-- START Entries --

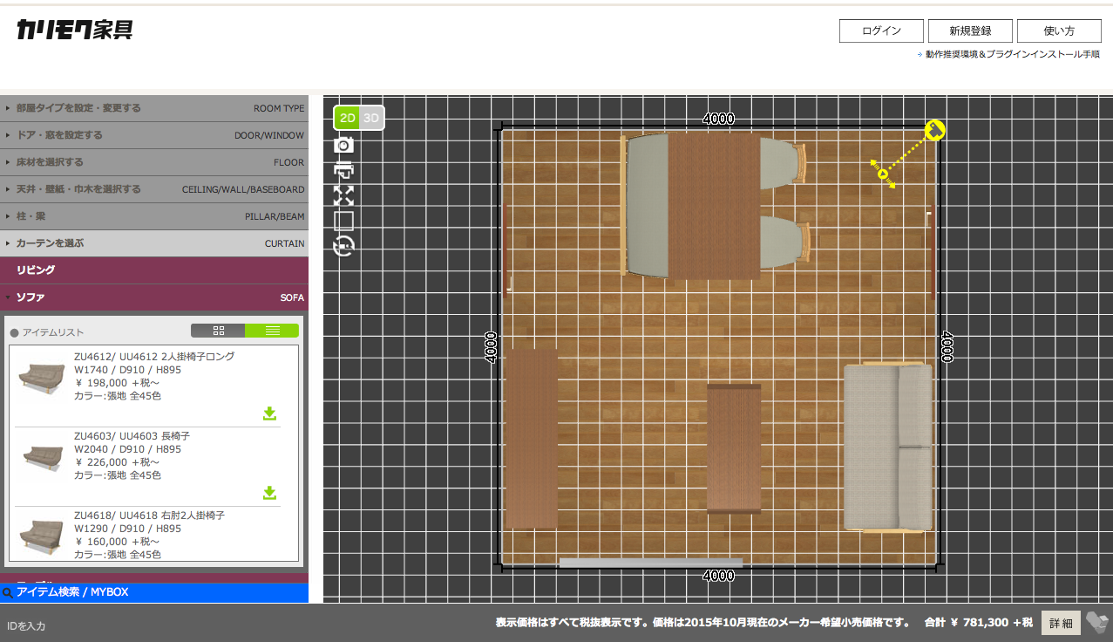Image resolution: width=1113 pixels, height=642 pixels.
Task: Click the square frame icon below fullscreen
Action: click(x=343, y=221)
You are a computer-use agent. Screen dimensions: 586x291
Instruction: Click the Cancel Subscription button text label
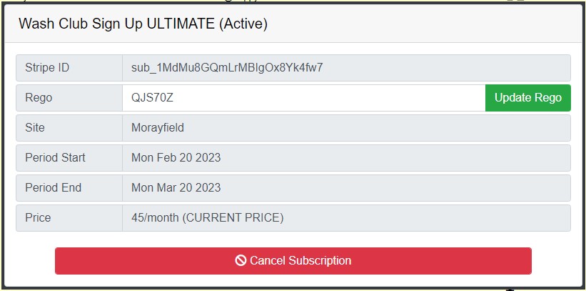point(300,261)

-- END Entries --
-- START Entries --

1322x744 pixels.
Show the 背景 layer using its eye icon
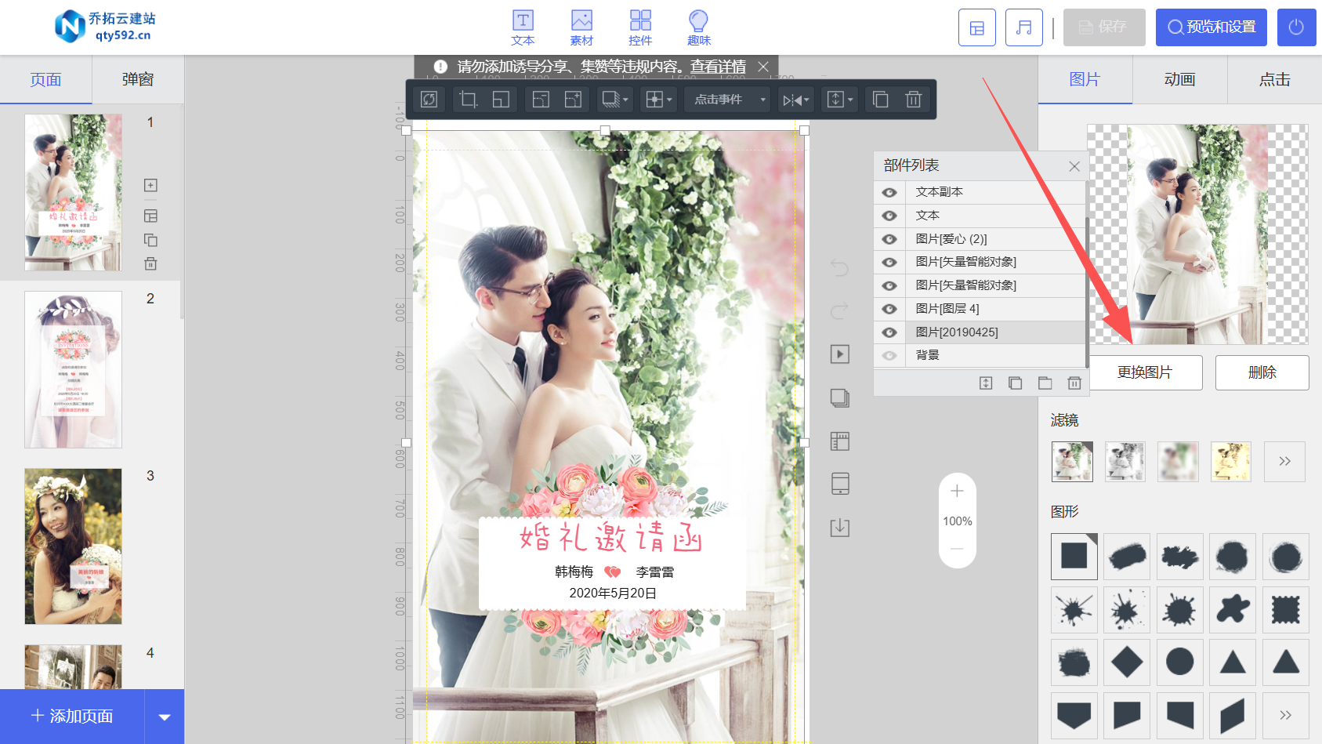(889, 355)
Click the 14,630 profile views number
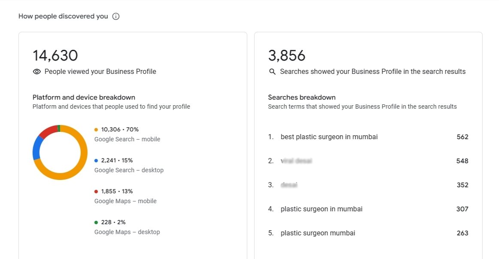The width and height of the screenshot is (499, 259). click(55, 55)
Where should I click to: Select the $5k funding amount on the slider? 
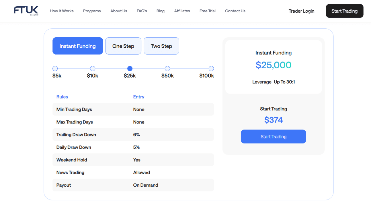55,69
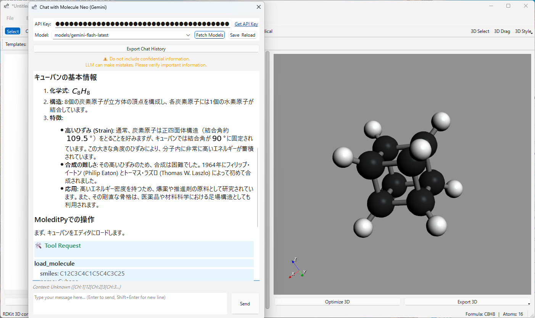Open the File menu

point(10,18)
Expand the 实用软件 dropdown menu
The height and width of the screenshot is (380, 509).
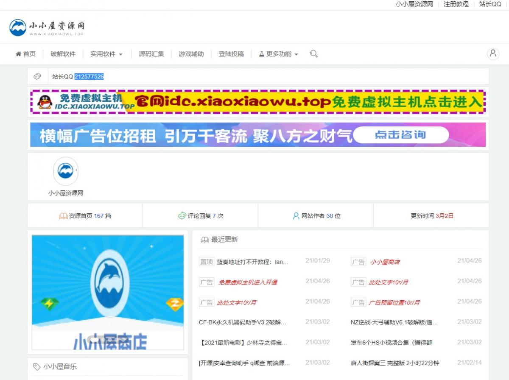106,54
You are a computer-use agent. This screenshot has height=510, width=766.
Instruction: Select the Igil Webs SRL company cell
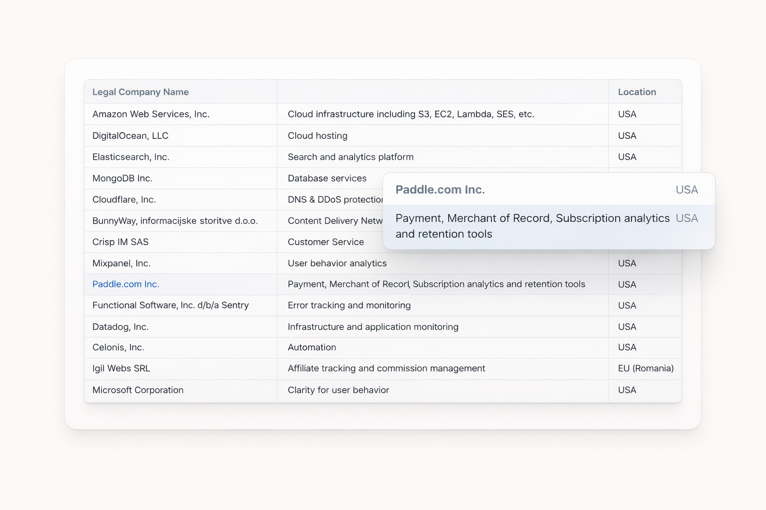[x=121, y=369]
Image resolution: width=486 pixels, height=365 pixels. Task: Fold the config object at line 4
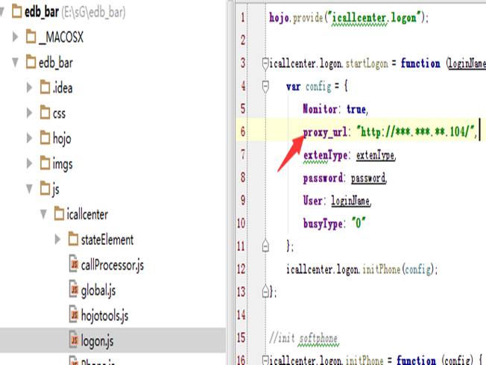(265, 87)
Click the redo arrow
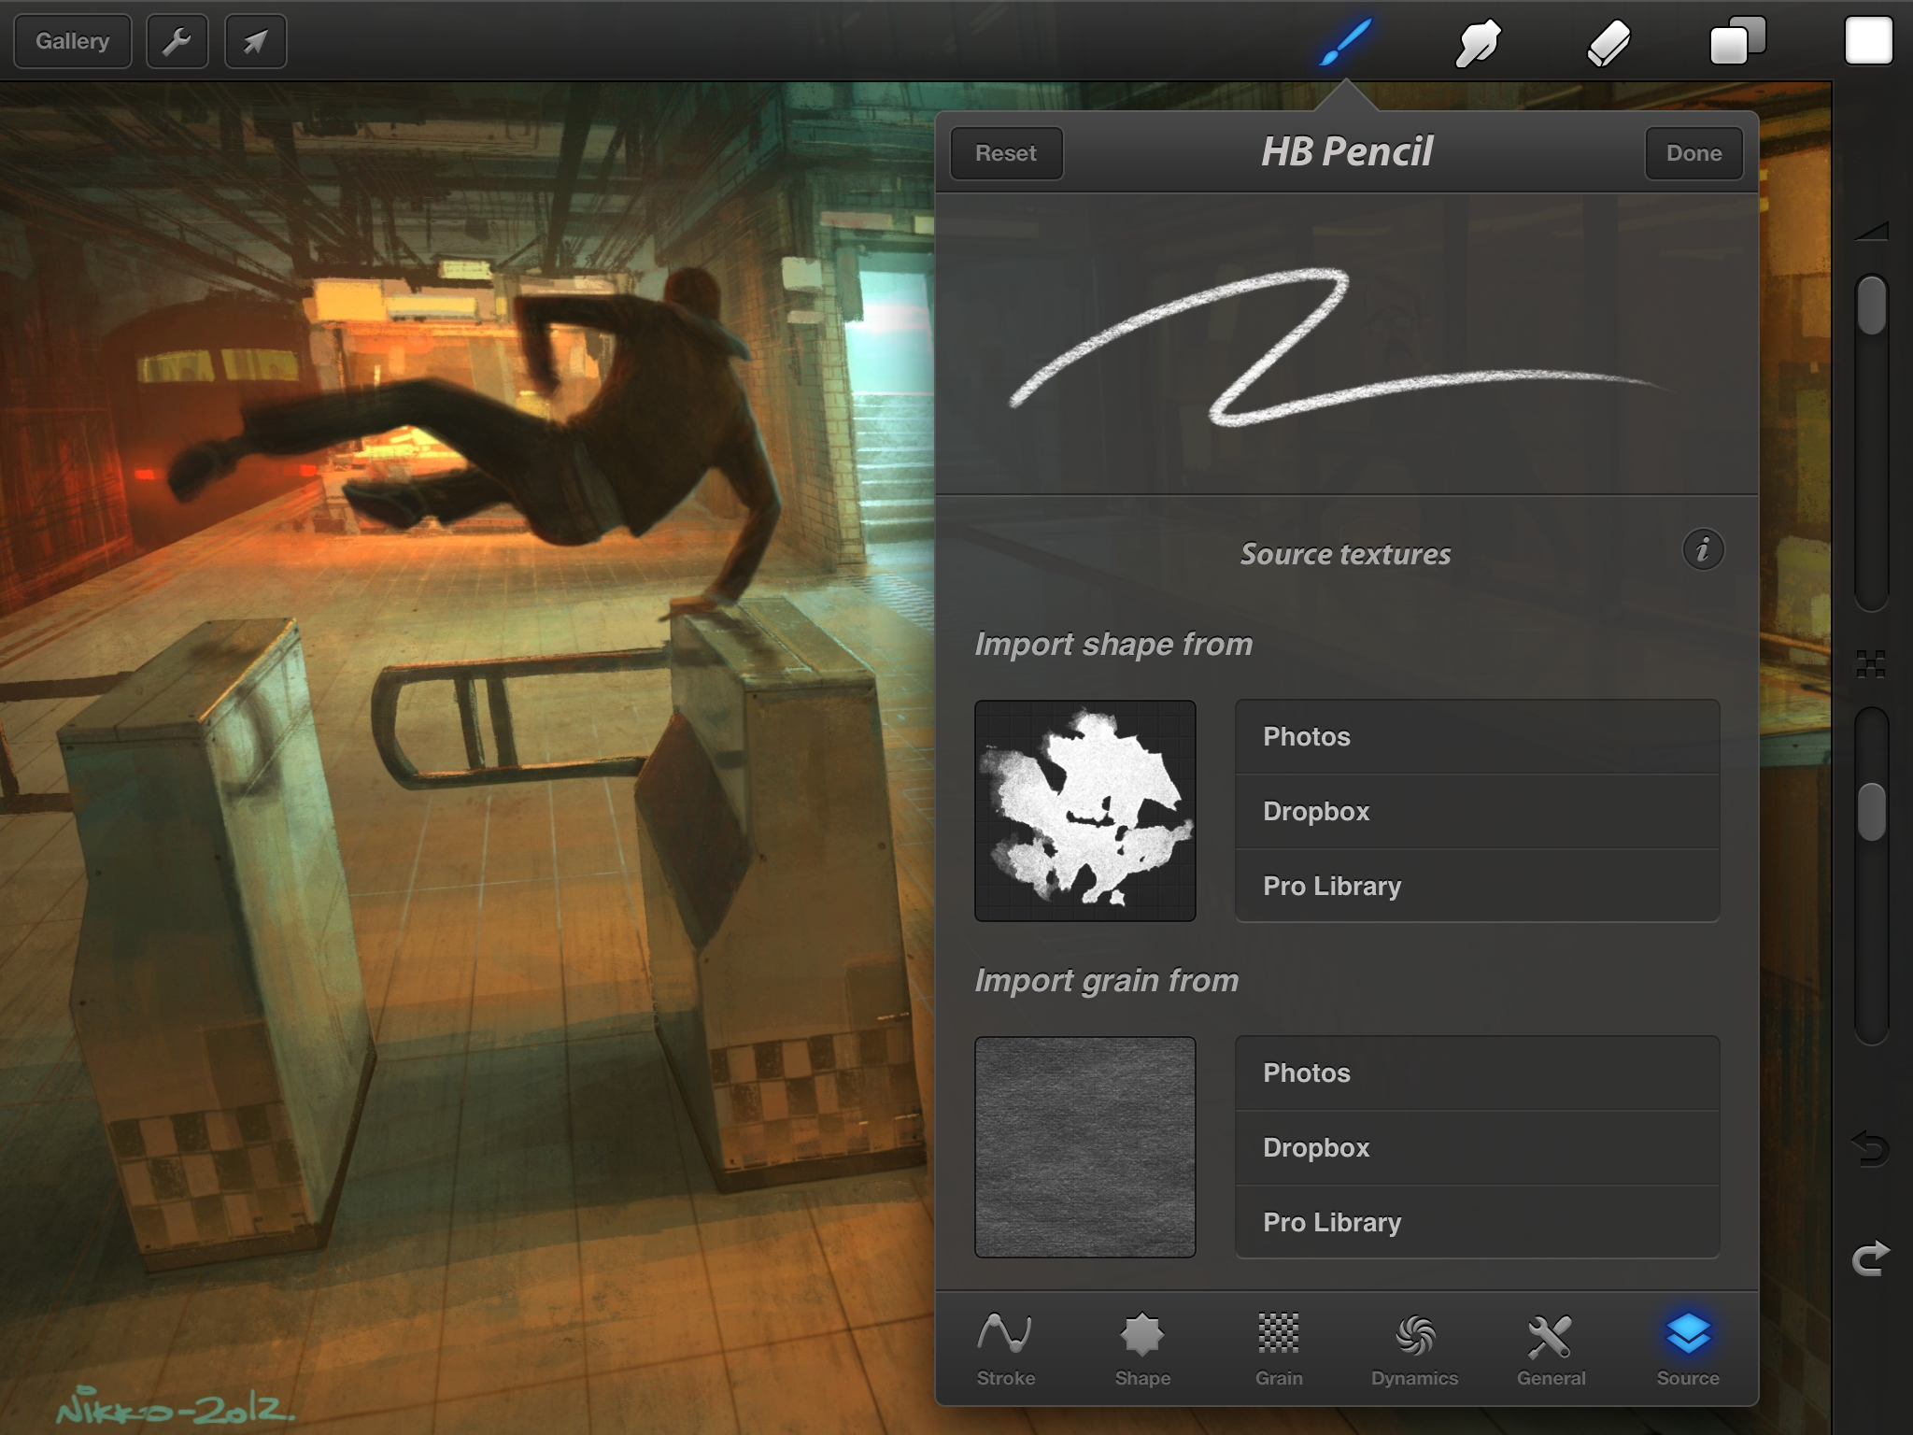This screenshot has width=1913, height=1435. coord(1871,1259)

-- END Entries --
-- START Entries --

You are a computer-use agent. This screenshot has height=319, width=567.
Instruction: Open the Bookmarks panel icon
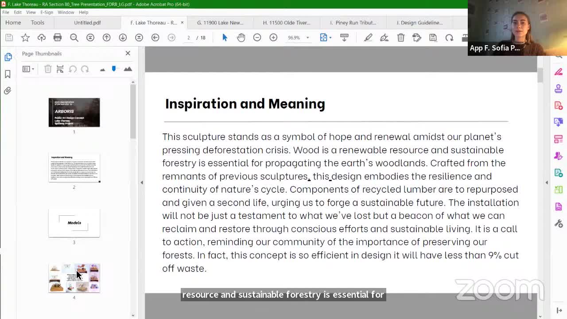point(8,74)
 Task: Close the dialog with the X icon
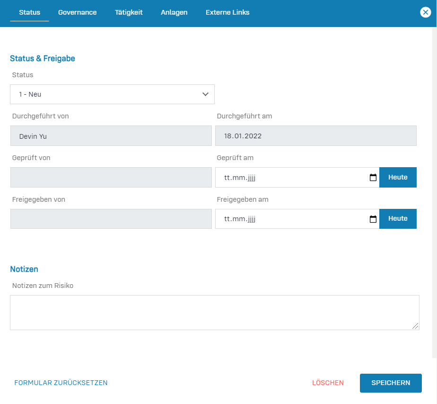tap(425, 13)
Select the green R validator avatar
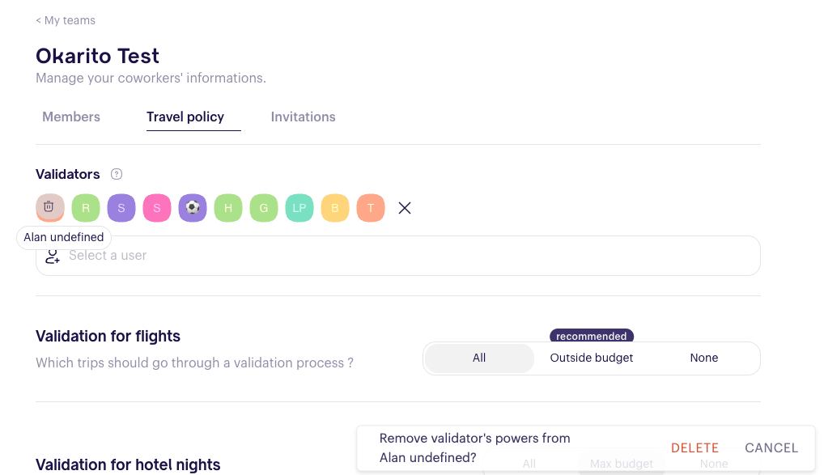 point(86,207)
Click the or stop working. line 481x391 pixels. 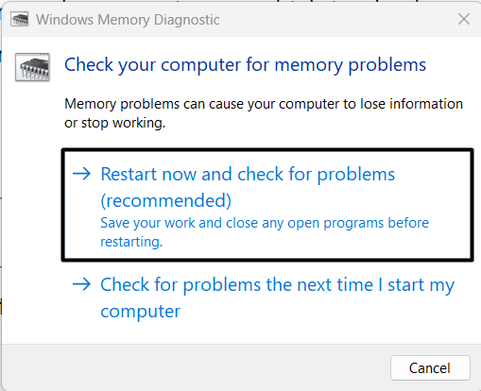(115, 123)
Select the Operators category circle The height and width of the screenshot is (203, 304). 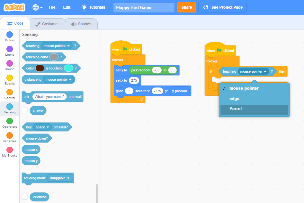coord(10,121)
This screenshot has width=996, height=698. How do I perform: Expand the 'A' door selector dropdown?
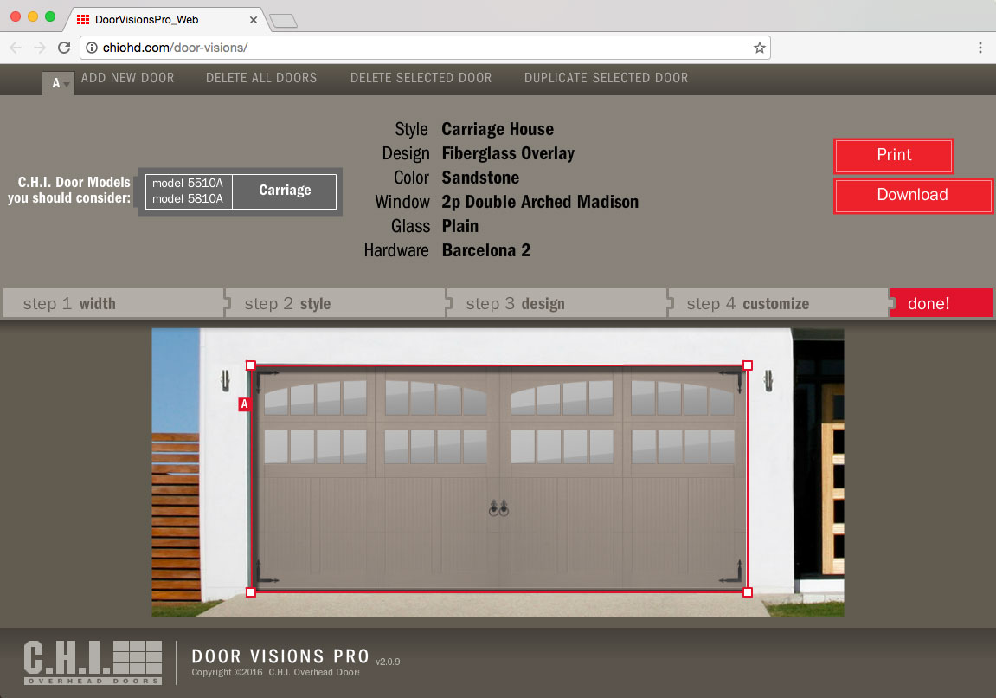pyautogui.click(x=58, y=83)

-- END Entries --

Task statement ->
Please rewrite the records starting at the line containing "Image resolution: width=1113" and ending at the line containing "point(300,261)", replacing "Cancel Subscription" with "Pause Subscription" and changing nothing else. Leave the pictures out of your answer.

Full response ->
Image resolution: width=1113 pixels, height=642 pixels.
Task: Click the square frame icon below fullscreen
Action: click(x=343, y=221)
You are a computer-use agent. Screen dimensions: 586x291
Instruction: Click the Pause Subscription button text label
point(300,261)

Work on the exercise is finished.